[Start INFORMATION SHOWN]

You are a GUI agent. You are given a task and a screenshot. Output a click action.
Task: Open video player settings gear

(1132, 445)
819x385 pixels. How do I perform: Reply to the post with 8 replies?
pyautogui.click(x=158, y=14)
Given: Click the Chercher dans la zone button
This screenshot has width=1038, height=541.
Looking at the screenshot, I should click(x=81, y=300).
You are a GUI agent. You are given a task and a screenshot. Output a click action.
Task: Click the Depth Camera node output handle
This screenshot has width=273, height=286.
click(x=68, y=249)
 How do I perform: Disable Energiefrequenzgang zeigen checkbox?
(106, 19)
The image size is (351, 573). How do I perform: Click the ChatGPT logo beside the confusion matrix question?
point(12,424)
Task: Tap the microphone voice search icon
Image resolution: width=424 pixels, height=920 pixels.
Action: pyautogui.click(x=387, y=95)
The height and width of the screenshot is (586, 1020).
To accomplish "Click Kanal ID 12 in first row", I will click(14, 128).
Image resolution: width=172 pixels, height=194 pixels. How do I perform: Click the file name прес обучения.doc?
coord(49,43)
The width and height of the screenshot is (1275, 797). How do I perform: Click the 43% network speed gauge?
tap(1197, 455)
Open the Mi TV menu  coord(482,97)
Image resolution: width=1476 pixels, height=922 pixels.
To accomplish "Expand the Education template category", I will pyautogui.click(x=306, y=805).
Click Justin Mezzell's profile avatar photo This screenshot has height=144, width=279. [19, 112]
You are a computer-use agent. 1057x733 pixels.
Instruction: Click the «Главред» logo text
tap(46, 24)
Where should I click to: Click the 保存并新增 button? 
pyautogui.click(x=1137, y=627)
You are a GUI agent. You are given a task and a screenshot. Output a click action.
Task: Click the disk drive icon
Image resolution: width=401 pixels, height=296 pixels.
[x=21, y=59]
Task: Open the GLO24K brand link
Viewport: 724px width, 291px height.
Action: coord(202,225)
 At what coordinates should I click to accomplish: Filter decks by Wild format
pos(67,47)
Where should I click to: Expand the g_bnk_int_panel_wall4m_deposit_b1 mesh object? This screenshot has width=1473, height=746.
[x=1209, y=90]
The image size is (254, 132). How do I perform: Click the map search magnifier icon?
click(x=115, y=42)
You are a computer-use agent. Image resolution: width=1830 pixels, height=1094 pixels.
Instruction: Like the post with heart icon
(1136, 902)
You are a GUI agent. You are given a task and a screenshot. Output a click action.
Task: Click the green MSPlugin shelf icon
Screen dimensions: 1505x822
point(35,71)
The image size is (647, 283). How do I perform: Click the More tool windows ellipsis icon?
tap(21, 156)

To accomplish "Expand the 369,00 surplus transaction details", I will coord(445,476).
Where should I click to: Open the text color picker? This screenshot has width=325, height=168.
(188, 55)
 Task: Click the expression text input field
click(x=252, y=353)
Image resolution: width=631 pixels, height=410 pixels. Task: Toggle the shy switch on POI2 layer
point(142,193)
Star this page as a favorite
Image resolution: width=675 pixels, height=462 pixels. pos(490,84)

[End INFORMATION SHOWN]

*INSTRUCTIONS TO FOLLOW:*
Arrange the lines of the records above as a JSON list of strings, one string per line, from the start of the records through the line containing "Click Justin Mezzell's", both included. Leave out blank lines.

*TASK OUTPUT:*
[
  "You are a GUI agent. You are given a task and a screenshot. Output a click action.",
  "Task: Open video player settings gear",
  "(1132, 445)",
  "819x385 pixels. How do I perform: Reply to the post with 8 replies?",
  "pyautogui.click(x=158, y=14)",
  "Given: Click the Chercher dans la zone button",
  "This screenshot has width=1038, height=541.",
  "Looking at the screenshot, I should click(x=81, y=300).",
  "You are a GUI agent. You are given a task and a screenshot. Output a click action.",
  "Task: Click the Depth Camera node output handle",
  "This screenshot has width=273, height=286.",
  "click(x=68, y=249)",
  " How do I perform: Disable Energiefrequenzgang zeigen checkbox?",
  "(106, 19)",
  "The image size is (351, 573). How do I perform: Click the ChatGPT logo beside the confusion matrix question?",
  "point(12,424)",
  "Task: Tap the microphone voice search icon",
  "Image resolution: width=424 pixels, height=920 pixels.",
  "Action: pyautogui.click(x=387, y=95)",
  "The height and width of the screenshot is (586, 1020).",
  "To accomplish \"Click Kanal ID 12 in first row\", I will click(14, 128).",
  "Image resolution: width=172 pixels, height=194 pixels. How do I perform: Click the file name прес обучения.doc?",
  "coord(49,43)",
  "The width and height of the screenshot is (1275, 797). How do I perform: Click the 43% network speed gauge?",
  "tap(1197, 455)",
  "Open the Mi TV menu  coord(482,97)",
  "Image resolution: width=1476 pixels, height=922 pixels.",
  "To accomplish \"Expand the Education template category\", I will pyautogui.click(x=306, y=805).",
  "Click Justin Mezzell's profile avatar photo This screenshot has height=144, width=279. [19, 112]"
]